The problem with angiogenesis is that it plays a fundamental role in the growth and spread of cancer (metastasis). Mesothelioma cancer cells have abnormal rates of mitosis, dividing in an uncontrollable fashion. Without the aid of angiogenesis, tumor growth would be limited to a size that is typically between one and two mm³. Angiogenesis allows for blood vessel growth into developing tumors, providing them with the oxygen and nutrients required to cater to the uncontrollable growth patterns associated with malignancy.
Anti-angiogenesis drugs obviously function by halting angiogenesis, but what is the biological process at work?
Tumors induce the angiogenesis process through the secretion of various proteins called growth factors. These naturally occurring vascular endothelial growth factors (VEGFs) are found in extremely high levels in most malignant mesothelioma patients. Anti-angiogenesis drugs inhibit the production of VEGF proteins, preventing tumors from secreting growth factors and therefore preventing the formation of new blood vessels into tumors (i.e., larger than one to two mm).
Without the aid of oxygen and nutrients, it is believed that tumors will remain benign, increasing the likelihood of additional treatment (surgery / radiation therapy) success. A number of anti-angiogenesis drugs are currently undergoing a series of clinical trials to determine their effect on the treatment of cancer-stricken patients.
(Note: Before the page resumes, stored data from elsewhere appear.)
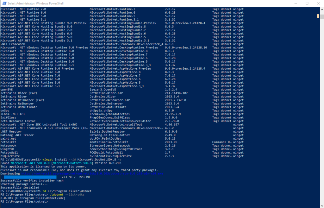Click the cyan download progress bar
324x208 pixels.
[30, 177]
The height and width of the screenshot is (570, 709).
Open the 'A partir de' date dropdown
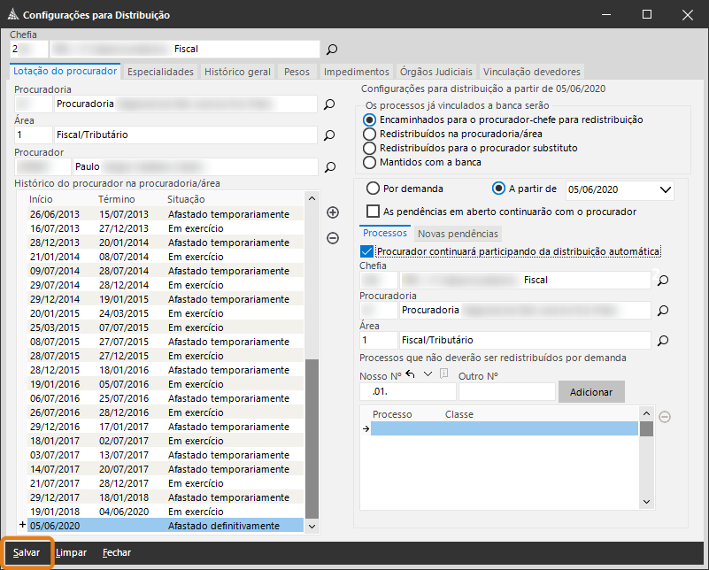pos(665,189)
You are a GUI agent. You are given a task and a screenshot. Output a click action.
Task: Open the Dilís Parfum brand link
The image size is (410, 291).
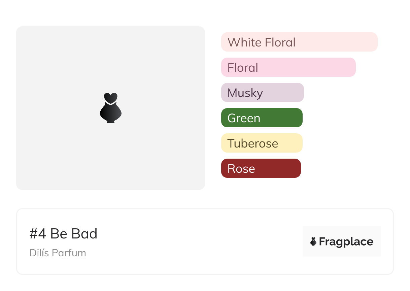point(58,253)
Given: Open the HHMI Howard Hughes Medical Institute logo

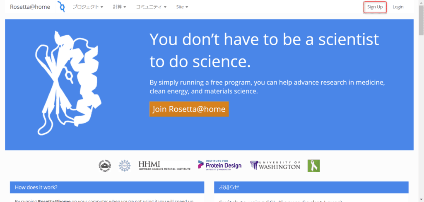Looking at the screenshot, I should point(164,166).
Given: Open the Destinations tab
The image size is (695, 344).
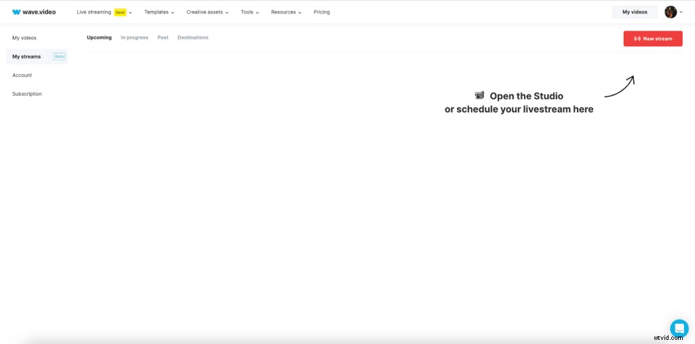Looking at the screenshot, I should (193, 37).
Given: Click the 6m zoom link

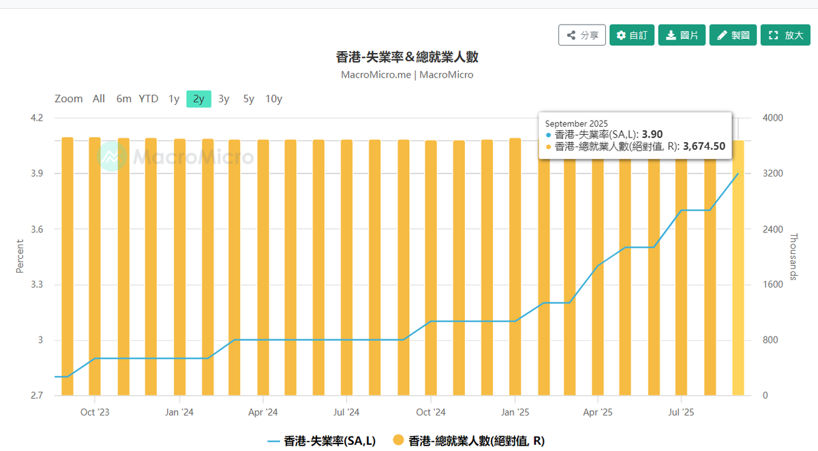Looking at the screenshot, I should tap(123, 99).
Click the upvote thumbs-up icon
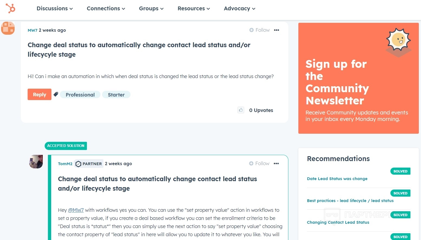Image resolution: width=421 pixels, height=240 pixels. (x=241, y=110)
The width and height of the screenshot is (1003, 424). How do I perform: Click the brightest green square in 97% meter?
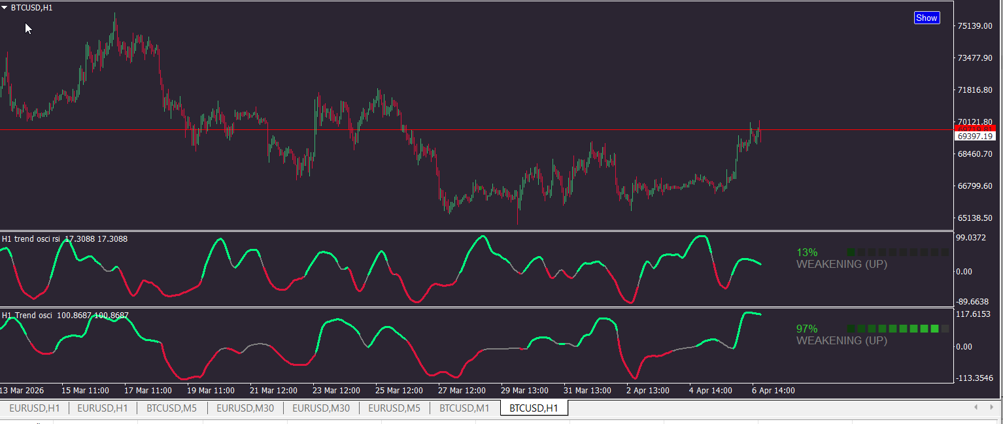tap(934, 329)
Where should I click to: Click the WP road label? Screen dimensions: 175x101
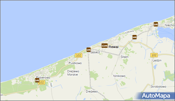coord(51,85)
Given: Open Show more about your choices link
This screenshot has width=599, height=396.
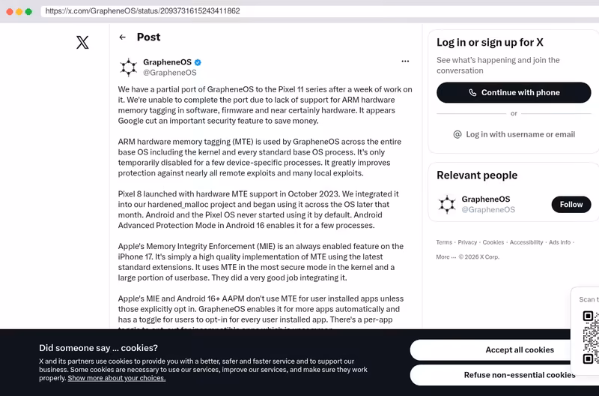Looking at the screenshot, I should pos(117,378).
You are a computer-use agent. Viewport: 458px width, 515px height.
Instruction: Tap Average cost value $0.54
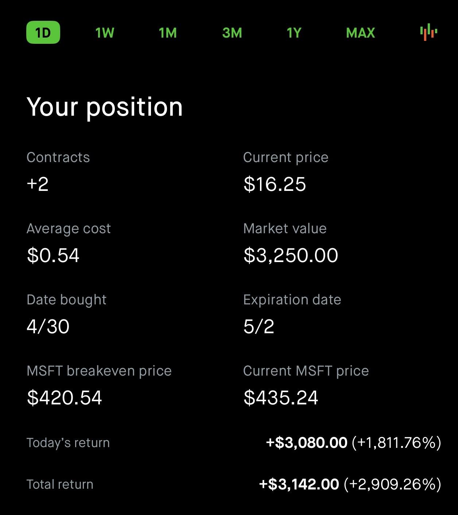53,255
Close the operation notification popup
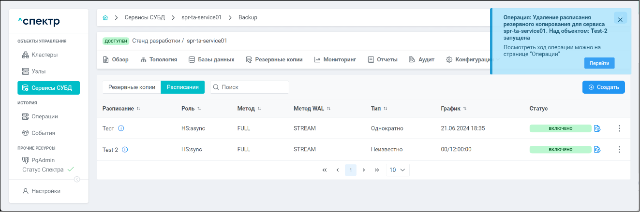The height and width of the screenshot is (212, 640). click(620, 18)
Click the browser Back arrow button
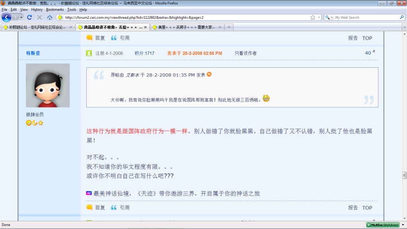 point(7,18)
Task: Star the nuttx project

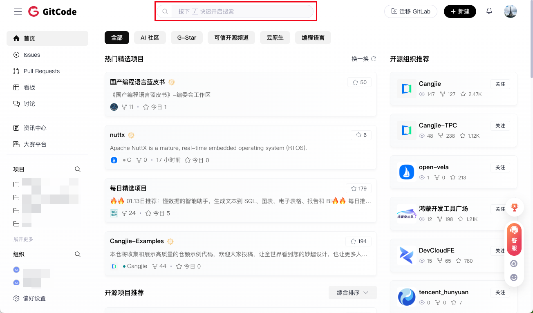Action: coord(361,135)
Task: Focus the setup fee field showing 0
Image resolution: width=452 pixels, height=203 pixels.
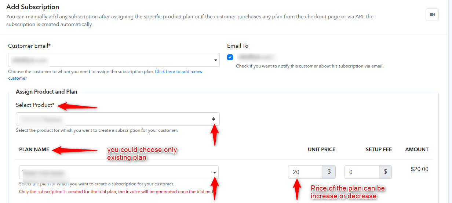Action: tap(362, 172)
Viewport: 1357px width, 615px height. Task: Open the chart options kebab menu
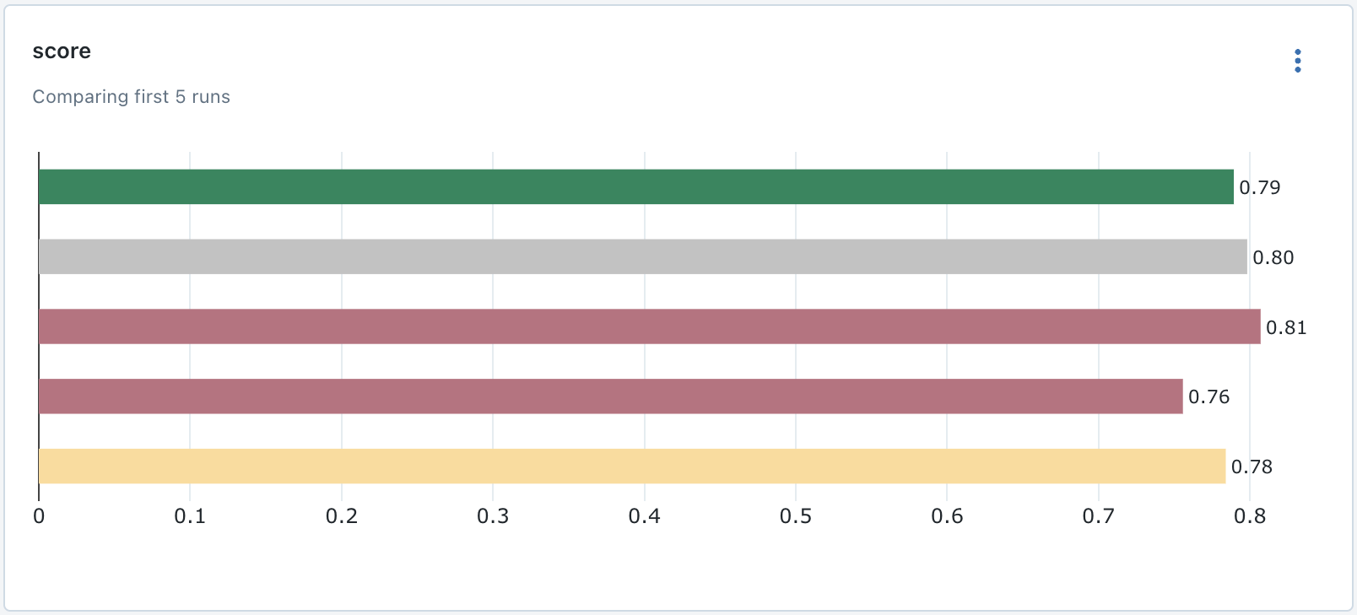click(1297, 60)
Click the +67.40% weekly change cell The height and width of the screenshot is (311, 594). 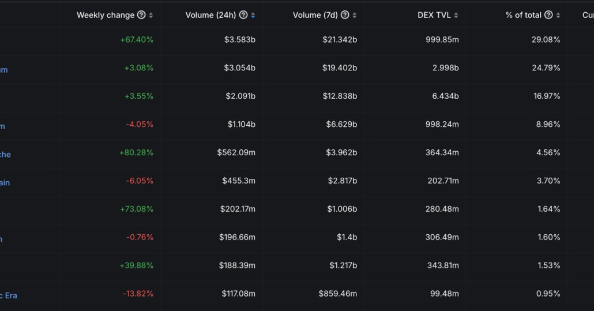coord(137,40)
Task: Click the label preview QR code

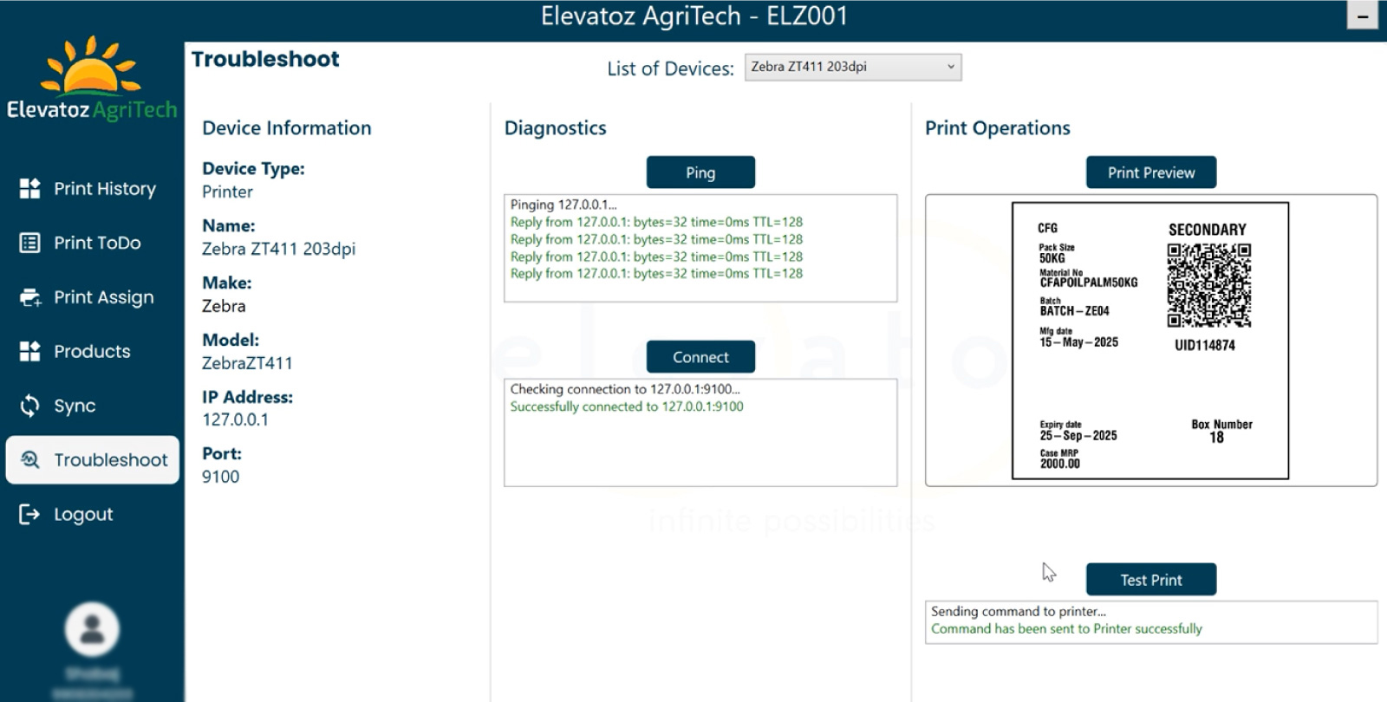Action: tap(1208, 285)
Two such drugs are Veglin and Avastin:
- Veglin - Developed by Vasgene Therapeutics Inc., Veglin has had preliminary clinical trial success in reducing VEGF levels without having issues related to toxicity. Phase II of Veglin's clinical trial process is ongoing and involves patients suffering from renal cell carcinoma, mesothelioma, leukemia and lymphoma.
- Avastin - Developed by Genentech Inc., Avastin (bavacizumab) is an anti-angiogenesis drug that is being developed for the treatment of colorectal cancer. Clinical trials have thus far demonstrated that patients who took Avastin in conjunction with additional chemotherapy treatments lived longer on average than patients who only received chemotherapy treatments. Mesothelioma clinical trials are ongoing.